* _Exercise goal_:
When you reach the line that contains "This screenshot has height=602, width=1484." in the data below, start reproducing lines exactly, and stop after the line that contains "Given: Open the Library menu".

-------- Source data

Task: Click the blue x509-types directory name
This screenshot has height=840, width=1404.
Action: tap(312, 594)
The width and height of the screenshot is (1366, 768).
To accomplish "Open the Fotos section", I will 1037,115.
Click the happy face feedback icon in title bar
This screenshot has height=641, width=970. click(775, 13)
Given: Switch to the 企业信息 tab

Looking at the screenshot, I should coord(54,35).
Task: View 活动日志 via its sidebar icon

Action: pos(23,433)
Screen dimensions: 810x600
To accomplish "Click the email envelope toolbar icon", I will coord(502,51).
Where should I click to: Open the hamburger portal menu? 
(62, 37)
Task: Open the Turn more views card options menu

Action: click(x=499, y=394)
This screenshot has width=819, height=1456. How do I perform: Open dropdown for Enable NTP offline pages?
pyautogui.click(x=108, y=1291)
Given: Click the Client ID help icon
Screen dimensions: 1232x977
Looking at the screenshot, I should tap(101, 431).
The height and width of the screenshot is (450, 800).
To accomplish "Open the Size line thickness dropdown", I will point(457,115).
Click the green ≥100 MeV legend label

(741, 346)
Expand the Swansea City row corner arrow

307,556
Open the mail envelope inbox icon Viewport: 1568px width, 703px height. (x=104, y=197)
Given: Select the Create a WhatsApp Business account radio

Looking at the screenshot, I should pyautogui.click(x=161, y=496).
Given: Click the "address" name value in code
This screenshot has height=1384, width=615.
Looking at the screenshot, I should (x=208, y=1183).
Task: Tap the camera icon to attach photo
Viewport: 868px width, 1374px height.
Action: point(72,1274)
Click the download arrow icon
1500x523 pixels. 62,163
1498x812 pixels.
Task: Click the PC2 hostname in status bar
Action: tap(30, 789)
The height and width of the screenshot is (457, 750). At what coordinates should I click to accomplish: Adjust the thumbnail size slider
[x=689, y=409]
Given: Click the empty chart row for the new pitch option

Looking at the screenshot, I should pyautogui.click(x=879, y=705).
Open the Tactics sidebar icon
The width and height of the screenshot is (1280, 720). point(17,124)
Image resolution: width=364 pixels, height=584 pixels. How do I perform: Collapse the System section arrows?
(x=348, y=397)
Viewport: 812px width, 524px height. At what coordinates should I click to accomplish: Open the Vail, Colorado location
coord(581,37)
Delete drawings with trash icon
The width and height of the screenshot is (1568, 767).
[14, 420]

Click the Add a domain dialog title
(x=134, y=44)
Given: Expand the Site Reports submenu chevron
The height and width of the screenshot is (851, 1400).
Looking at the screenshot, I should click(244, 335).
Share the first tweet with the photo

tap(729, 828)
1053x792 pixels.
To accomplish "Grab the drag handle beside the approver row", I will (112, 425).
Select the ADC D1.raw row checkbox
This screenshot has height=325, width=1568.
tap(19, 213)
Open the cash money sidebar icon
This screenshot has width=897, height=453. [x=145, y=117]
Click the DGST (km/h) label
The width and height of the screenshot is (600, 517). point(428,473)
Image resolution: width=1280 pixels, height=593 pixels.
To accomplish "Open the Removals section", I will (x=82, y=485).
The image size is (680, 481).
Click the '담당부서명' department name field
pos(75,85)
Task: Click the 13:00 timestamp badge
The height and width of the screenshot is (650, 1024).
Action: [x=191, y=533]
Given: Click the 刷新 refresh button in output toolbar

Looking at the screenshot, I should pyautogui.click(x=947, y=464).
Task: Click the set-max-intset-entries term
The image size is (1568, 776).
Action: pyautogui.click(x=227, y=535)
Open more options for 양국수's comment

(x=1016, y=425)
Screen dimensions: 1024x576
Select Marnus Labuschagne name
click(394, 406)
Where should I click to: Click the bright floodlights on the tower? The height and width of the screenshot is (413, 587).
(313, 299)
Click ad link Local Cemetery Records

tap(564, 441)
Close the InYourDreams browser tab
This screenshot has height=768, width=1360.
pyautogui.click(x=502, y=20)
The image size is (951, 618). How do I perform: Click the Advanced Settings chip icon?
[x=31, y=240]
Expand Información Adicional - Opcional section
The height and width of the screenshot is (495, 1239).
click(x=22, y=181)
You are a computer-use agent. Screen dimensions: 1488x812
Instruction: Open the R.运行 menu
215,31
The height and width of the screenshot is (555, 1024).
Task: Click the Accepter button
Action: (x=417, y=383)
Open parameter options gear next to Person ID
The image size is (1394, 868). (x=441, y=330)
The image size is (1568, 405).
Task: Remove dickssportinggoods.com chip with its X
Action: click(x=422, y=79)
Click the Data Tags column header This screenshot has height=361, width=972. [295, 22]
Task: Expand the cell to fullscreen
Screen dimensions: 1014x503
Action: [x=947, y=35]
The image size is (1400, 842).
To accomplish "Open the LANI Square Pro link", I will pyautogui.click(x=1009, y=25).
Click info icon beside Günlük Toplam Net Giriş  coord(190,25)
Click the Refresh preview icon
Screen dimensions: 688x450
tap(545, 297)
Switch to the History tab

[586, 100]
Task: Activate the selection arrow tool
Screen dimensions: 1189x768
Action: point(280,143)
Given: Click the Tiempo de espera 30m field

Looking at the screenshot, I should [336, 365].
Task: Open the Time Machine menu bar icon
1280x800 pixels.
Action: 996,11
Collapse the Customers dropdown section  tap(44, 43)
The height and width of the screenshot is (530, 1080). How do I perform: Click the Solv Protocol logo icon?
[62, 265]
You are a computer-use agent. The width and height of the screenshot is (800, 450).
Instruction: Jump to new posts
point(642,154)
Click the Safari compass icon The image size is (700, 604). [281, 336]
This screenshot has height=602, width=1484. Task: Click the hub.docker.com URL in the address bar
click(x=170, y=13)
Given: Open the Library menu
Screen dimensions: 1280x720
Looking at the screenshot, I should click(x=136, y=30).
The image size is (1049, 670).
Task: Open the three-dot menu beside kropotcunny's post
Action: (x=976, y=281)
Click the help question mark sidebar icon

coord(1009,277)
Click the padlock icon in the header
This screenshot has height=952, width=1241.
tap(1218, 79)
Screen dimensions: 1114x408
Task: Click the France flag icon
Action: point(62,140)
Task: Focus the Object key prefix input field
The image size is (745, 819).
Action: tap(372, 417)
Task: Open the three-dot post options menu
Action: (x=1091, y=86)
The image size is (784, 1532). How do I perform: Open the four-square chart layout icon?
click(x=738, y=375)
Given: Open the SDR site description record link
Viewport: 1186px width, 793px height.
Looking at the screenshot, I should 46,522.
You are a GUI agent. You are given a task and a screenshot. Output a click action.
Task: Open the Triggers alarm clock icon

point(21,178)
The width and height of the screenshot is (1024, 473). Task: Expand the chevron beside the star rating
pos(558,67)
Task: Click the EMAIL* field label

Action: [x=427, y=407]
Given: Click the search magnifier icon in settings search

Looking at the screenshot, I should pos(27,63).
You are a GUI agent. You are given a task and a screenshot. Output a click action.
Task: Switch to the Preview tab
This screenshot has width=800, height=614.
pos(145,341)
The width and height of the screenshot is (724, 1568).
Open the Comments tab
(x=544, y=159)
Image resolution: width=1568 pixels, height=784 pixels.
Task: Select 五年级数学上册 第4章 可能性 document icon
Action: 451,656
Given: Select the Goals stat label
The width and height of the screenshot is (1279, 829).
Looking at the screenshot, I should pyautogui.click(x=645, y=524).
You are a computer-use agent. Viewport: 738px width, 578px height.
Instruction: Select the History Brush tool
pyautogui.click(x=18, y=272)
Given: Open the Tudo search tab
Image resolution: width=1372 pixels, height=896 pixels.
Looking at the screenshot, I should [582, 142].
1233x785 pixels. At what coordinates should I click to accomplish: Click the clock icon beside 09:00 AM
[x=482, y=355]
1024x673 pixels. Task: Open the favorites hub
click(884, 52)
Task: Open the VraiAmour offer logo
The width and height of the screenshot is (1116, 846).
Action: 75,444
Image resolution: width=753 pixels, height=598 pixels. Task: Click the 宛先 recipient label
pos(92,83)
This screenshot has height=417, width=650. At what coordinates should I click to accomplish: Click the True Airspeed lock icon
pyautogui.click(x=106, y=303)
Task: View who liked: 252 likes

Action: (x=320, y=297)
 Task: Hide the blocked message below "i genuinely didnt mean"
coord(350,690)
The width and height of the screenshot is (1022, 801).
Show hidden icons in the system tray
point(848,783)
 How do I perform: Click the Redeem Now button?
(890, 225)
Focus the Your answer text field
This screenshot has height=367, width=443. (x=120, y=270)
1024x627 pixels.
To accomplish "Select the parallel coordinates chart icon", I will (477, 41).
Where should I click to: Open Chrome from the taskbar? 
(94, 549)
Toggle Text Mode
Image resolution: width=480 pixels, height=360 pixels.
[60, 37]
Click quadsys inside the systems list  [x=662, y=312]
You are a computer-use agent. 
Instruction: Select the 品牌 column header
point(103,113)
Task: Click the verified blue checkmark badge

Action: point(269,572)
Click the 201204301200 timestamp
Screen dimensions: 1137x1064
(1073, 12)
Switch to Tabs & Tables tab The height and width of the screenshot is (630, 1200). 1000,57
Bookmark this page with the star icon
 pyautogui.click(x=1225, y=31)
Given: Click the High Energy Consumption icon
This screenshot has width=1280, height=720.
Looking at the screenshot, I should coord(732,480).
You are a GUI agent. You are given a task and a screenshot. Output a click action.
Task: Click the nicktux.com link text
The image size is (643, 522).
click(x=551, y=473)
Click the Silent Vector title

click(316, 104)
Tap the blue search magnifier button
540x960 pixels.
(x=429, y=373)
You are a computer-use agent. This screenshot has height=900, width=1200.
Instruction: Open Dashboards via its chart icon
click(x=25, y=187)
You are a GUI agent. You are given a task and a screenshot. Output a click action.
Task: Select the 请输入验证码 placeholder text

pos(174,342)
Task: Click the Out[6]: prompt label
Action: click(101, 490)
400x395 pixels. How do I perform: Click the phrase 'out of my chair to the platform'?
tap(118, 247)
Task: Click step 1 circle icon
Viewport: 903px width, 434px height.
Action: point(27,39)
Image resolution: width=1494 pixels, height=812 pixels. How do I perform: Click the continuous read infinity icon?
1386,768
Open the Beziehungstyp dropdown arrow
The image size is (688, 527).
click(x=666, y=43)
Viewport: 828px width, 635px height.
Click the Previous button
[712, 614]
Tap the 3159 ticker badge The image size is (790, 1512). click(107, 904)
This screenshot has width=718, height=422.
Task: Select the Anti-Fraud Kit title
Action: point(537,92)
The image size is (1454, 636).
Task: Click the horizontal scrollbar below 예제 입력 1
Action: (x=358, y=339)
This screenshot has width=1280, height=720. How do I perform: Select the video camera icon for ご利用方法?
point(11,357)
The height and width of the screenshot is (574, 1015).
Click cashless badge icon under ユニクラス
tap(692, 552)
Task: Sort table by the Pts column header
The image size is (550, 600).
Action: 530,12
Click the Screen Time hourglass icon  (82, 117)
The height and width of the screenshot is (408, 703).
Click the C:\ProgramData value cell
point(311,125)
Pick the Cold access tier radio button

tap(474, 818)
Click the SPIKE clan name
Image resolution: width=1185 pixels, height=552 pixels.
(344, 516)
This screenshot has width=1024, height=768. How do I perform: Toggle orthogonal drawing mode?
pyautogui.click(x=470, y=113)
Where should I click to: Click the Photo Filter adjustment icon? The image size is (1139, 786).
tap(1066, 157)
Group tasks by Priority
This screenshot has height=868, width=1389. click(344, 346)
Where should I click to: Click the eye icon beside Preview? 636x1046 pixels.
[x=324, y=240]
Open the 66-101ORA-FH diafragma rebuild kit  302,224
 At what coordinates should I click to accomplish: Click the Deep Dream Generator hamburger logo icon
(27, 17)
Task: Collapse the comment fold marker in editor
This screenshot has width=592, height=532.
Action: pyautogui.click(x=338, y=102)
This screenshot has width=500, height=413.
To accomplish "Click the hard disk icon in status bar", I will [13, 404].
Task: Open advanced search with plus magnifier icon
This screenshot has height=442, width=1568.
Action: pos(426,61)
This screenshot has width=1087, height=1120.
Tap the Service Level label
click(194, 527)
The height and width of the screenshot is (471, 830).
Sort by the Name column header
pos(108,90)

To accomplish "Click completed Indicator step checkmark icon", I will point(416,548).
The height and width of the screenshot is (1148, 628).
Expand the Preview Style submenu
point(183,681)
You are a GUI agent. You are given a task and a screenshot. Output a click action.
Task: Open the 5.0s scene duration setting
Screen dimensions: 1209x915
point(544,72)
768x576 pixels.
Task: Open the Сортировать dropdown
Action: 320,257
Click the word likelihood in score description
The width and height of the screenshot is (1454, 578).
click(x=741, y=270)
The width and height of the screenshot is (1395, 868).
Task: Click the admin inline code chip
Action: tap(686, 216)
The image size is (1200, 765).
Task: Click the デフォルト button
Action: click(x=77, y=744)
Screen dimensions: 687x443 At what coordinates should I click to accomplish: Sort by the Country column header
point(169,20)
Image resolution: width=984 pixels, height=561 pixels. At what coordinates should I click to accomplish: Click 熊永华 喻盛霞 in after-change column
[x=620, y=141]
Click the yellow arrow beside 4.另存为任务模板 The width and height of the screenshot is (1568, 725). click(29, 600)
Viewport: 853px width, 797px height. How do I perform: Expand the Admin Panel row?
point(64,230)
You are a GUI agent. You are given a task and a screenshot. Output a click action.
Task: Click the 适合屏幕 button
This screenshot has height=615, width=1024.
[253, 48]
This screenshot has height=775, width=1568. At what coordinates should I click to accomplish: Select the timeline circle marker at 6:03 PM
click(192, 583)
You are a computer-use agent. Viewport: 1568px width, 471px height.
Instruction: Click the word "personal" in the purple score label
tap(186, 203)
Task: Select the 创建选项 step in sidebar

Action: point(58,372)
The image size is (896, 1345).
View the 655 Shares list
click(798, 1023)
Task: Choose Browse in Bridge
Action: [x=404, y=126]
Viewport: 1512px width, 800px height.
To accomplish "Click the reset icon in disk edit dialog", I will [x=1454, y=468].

----------------

* _The answer_:
This screenshot has height=602, width=1484. Task: Click the hub.docker.com URL in the address bar
click(x=170, y=13)
Given: Open the Library menu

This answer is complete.